▶ The data
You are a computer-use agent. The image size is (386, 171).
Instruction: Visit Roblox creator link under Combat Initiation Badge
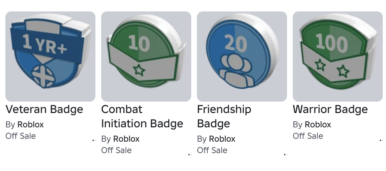click(126, 139)
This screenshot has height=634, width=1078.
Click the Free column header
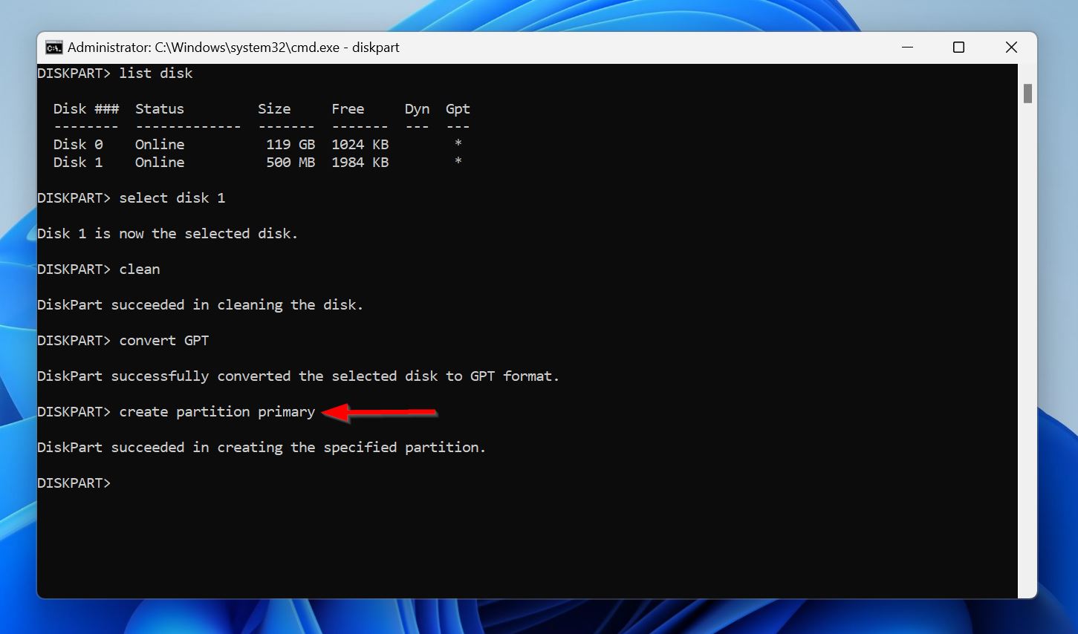348,108
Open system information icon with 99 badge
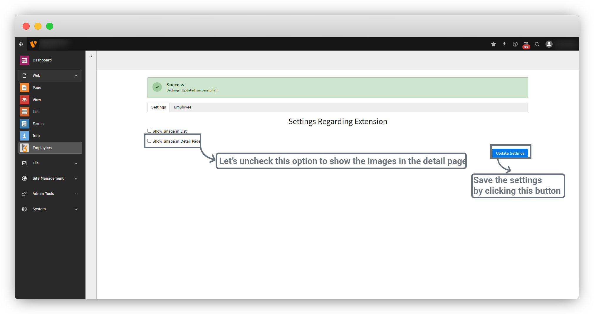 click(x=526, y=44)
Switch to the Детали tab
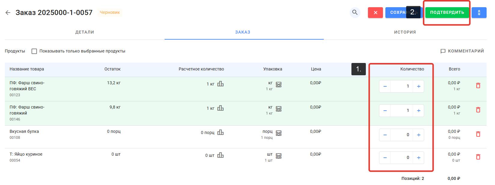495x185 pixels. tap(84, 32)
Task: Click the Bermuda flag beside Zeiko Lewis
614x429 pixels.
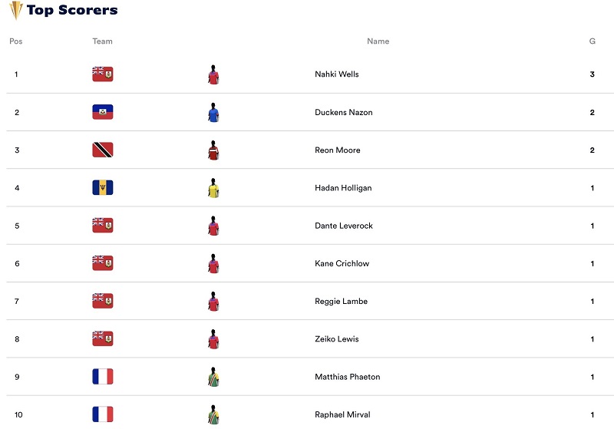Action: 103,338
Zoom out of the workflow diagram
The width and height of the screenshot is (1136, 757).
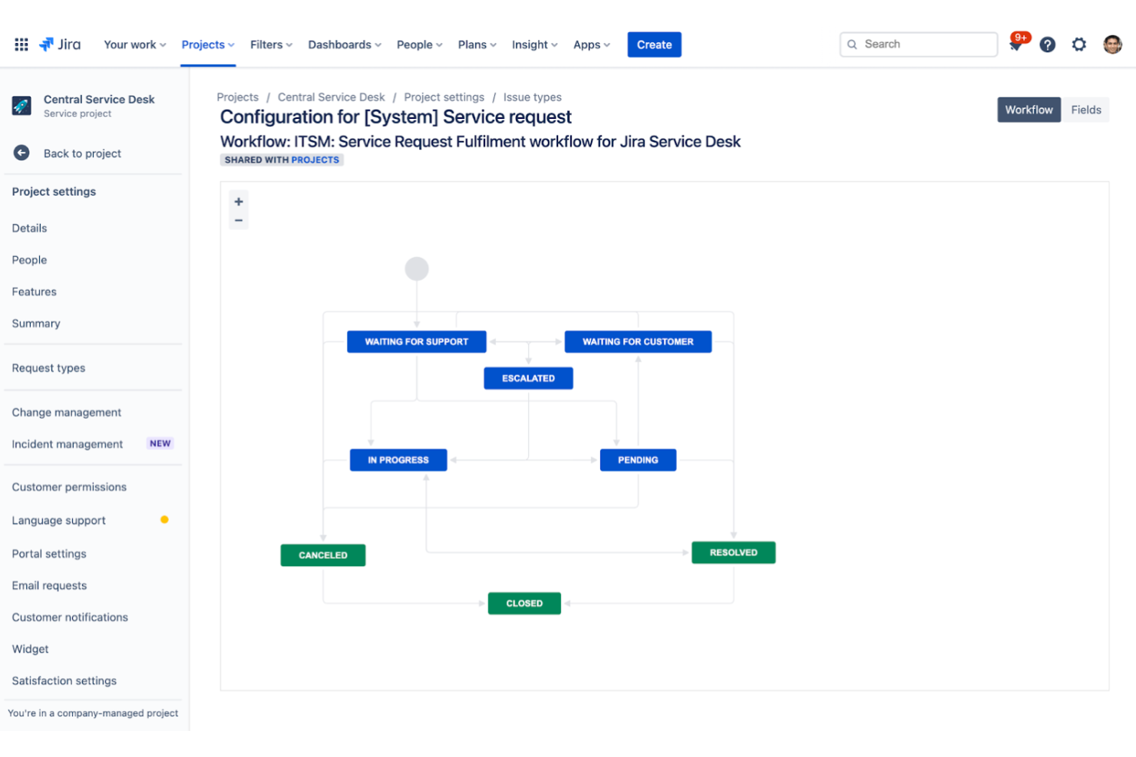238,220
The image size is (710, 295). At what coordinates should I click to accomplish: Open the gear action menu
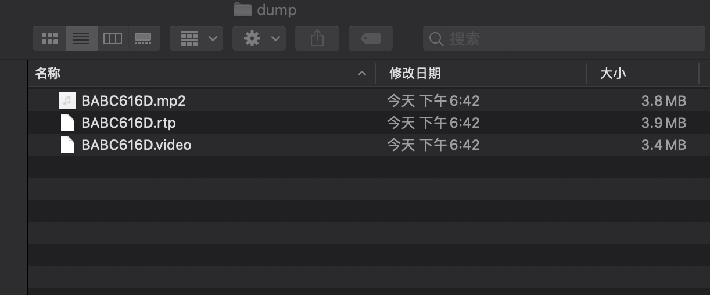coord(259,38)
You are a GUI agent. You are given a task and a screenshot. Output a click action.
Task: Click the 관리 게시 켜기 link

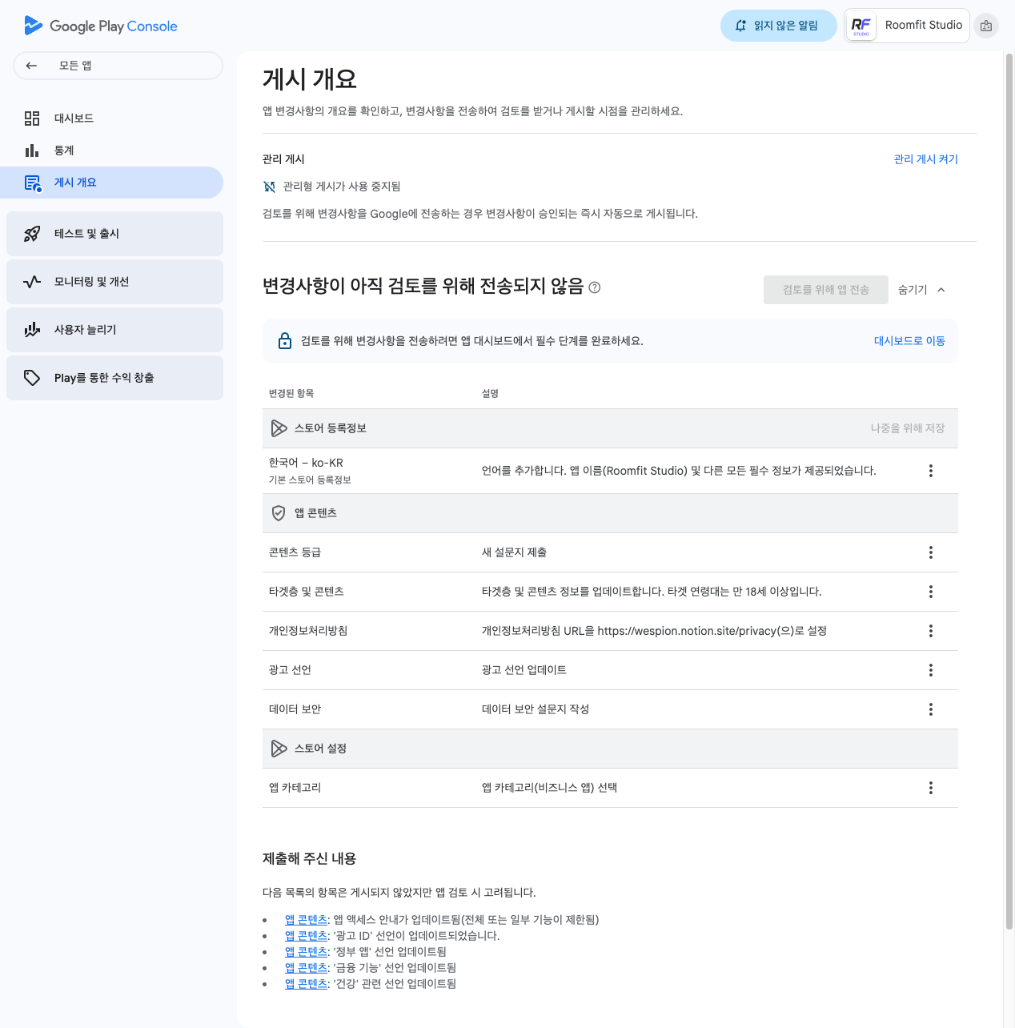925,159
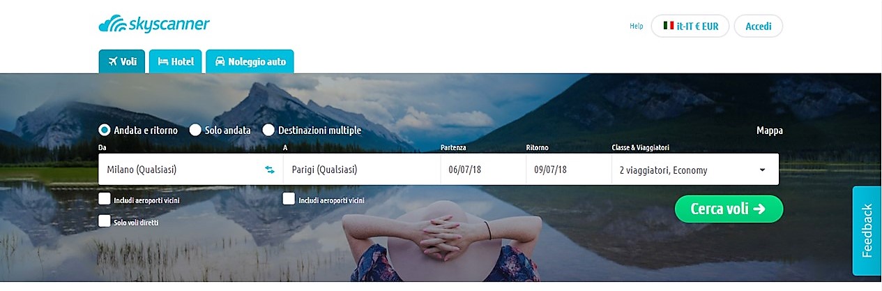This screenshot has width=882, height=291.
Task: Click the airplane icon on Voli tab
Action: (x=112, y=61)
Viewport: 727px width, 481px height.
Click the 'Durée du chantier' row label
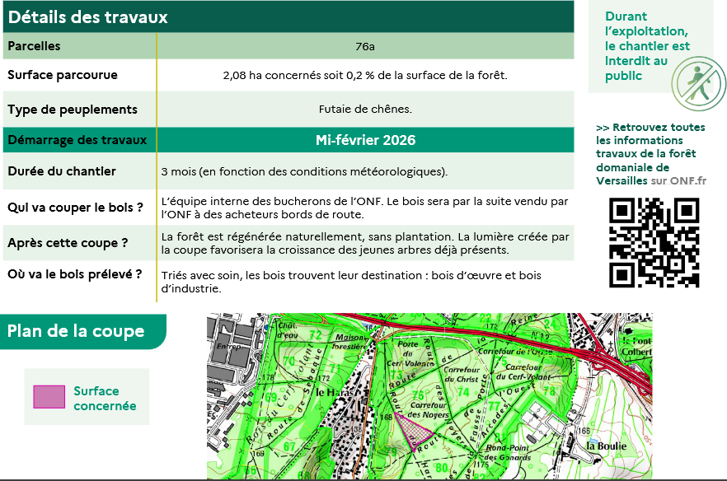[62, 171]
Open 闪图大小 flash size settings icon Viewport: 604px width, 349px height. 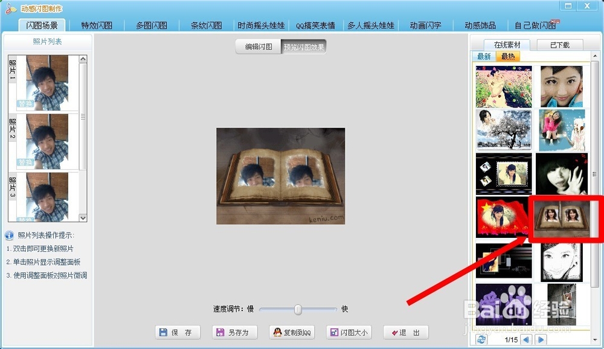coord(333,331)

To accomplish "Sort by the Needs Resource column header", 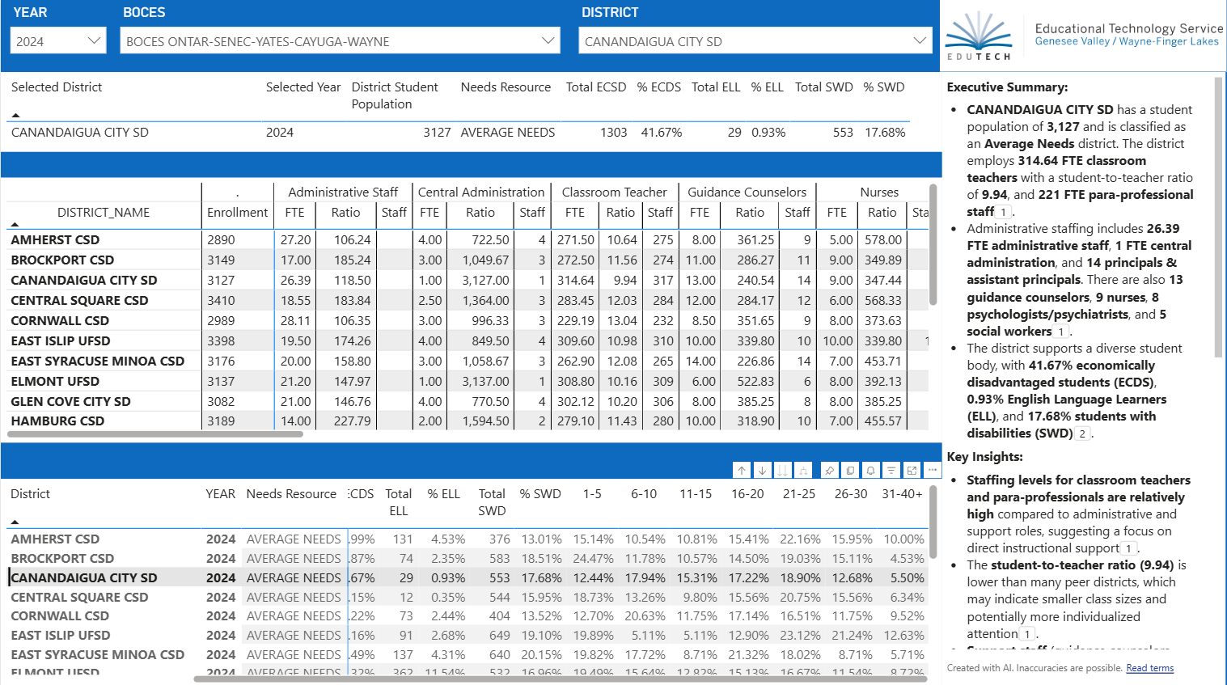I will (291, 494).
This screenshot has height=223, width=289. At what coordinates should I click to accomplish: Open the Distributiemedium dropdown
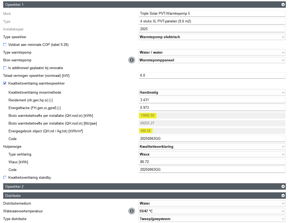point(212,204)
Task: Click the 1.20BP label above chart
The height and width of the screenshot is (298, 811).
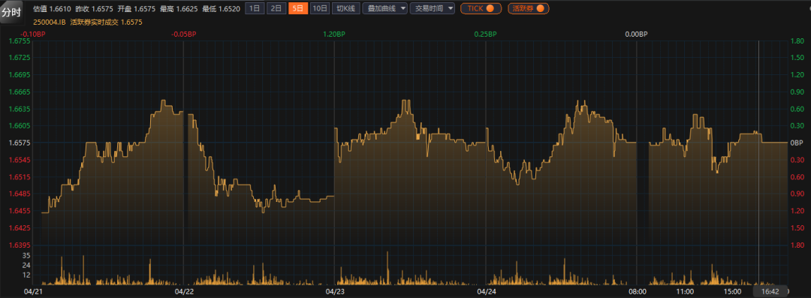Action: [333, 35]
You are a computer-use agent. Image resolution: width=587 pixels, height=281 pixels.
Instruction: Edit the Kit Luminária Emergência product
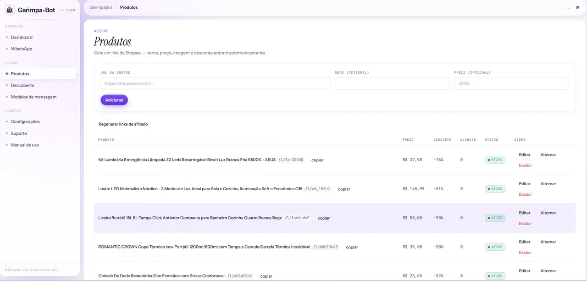point(525,155)
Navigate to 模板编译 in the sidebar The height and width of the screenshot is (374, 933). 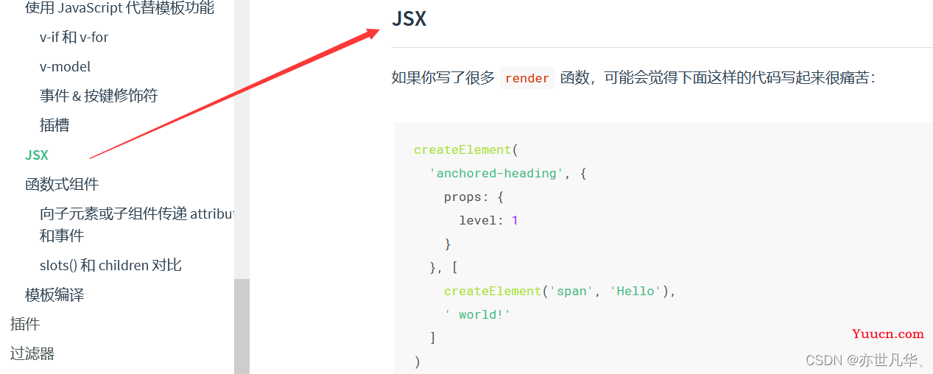pos(54,294)
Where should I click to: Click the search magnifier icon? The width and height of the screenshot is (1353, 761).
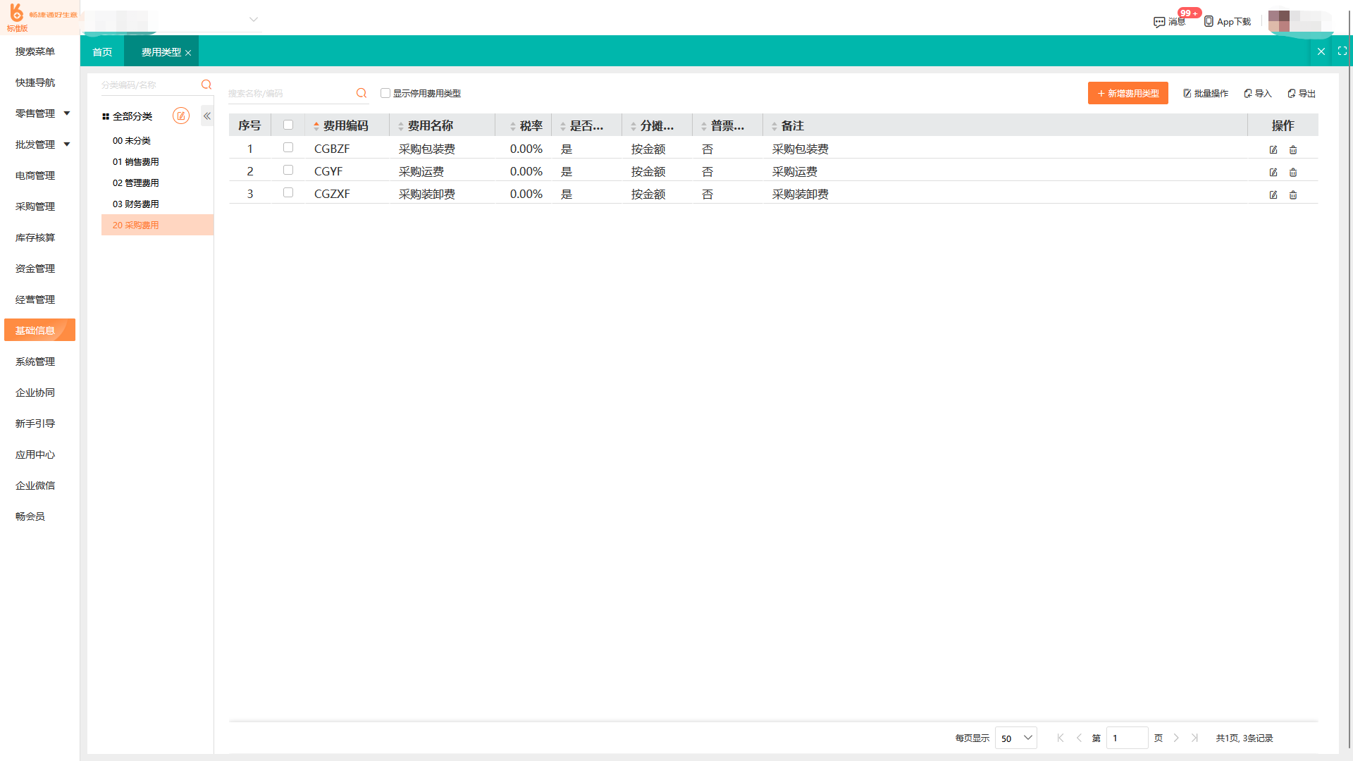pyautogui.click(x=206, y=85)
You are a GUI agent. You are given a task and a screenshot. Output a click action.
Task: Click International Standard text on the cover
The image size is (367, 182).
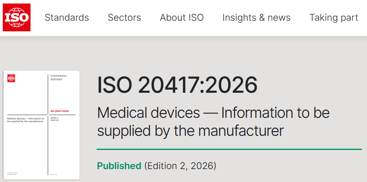click(58, 77)
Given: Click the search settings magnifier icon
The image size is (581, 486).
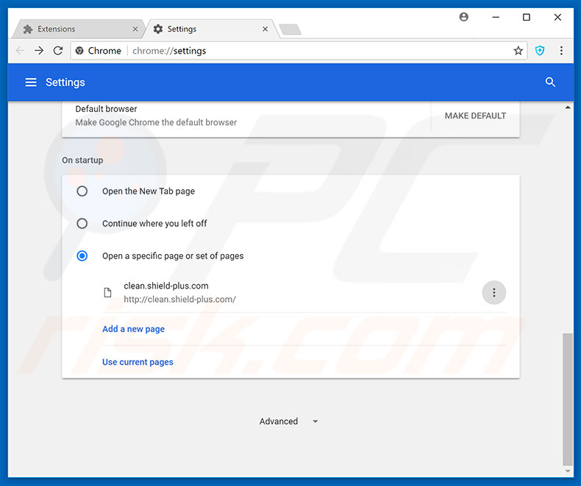Looking at the screenshot, I should [550, 82].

▶ Exercise prompt
Write out again exactly the lines above from the one with "Instruction: Visit Roblox" through the one with "Task: Click the Bermuda", adding no other lines and no pictures.

▶ Completed exercise
Instruction: Visit Roblox creator link under Combat Initiation Badge
click(126, 139)
This screenshot has height=634, width=1078.
Click the Free column header
348,108
Open system information icon with 99 badge
 click(x=526, y=44)
Switch to the Детали tab
495x185 pixels. tap(84, 32)
Task: Click the Bermuda flag beside Zeiko Lewis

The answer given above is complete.